The only unknown here is h, the bandwidth, which can be extracted from the DataDistribution object.

Sample distribution and data:

dist = MixtureDistribution[
   {1, 2},
   {NormalDistribution[], NormalDistribution[2, 1/2]}
   ];

data = RandomVariate[dist, 10^4];
dataDist = SmoothKernelDistribution[data];

Now we can extract values as follows:

sampleY = dataDist[[2, 1]];
sampleX = dataDist[[2, 2]];
bandwidth = dataDist[[2, 3]];

Using the bandwidth, we can now compute the probability density for an arbitrary x, in a way that's easy to port to other languages because it only requires basic math functions. I'm going to use a Gaussian kernel, which is the default (look in the documentation for the definition of other kernels):

k[u_] := (1./Sqrt[2. Pi]) Exp[-u^2./2.]
f[x_, h_] := (1/(Length[data] h)) Sum[k[(x - xi)/h], {xi, data}]

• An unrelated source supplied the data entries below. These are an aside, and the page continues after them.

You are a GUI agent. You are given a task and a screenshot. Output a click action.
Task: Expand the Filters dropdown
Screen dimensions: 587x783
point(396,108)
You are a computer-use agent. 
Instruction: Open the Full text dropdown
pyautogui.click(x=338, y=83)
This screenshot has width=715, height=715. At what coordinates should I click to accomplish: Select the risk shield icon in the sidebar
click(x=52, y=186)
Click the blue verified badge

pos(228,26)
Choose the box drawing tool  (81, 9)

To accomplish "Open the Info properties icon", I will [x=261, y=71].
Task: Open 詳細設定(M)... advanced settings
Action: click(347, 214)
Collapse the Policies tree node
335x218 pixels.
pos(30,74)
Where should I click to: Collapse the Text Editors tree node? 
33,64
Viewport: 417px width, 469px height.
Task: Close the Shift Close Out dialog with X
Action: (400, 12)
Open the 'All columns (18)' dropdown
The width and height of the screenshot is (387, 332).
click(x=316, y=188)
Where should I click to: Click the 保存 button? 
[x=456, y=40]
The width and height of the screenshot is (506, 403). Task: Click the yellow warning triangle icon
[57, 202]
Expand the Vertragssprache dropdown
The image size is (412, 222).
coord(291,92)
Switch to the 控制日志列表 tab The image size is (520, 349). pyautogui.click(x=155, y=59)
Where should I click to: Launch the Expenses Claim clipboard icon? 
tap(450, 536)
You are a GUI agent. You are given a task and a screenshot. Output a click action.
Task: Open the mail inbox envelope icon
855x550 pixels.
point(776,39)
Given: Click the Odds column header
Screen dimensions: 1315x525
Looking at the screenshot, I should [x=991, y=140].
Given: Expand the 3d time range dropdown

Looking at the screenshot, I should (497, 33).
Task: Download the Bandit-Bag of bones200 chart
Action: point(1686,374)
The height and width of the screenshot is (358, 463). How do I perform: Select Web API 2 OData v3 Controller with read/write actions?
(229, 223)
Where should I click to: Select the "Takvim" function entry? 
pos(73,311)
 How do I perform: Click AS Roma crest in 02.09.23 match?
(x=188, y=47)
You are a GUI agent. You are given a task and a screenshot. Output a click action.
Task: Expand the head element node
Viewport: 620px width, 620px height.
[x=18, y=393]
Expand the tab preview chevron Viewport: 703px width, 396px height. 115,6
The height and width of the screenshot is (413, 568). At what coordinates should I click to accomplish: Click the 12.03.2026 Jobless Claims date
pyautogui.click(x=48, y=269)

To see that f[x_, h_] works, we can compute it for the sample points given in the DataDistribution object:

samplePts = {#, f[#, bandwidth]} & /@ sampleX;
Plot[
 PDF[dataDist, x], {x, -4, 4},
 Epilog -> {
   Red,
   PointSize[Small],
   Point@samplePts
   }]

Output

This picture shows that the formula works, and returns the same values as PDF[dataDist, x] does. As pointed out in the comments, Mathematica applies some interpolation. I don't think you need to bother to port the exact interpolation method to your other language, it doesn't look like it would make any difference. And in any case, you have the formula so you can compute the PDF with arbitrary precision.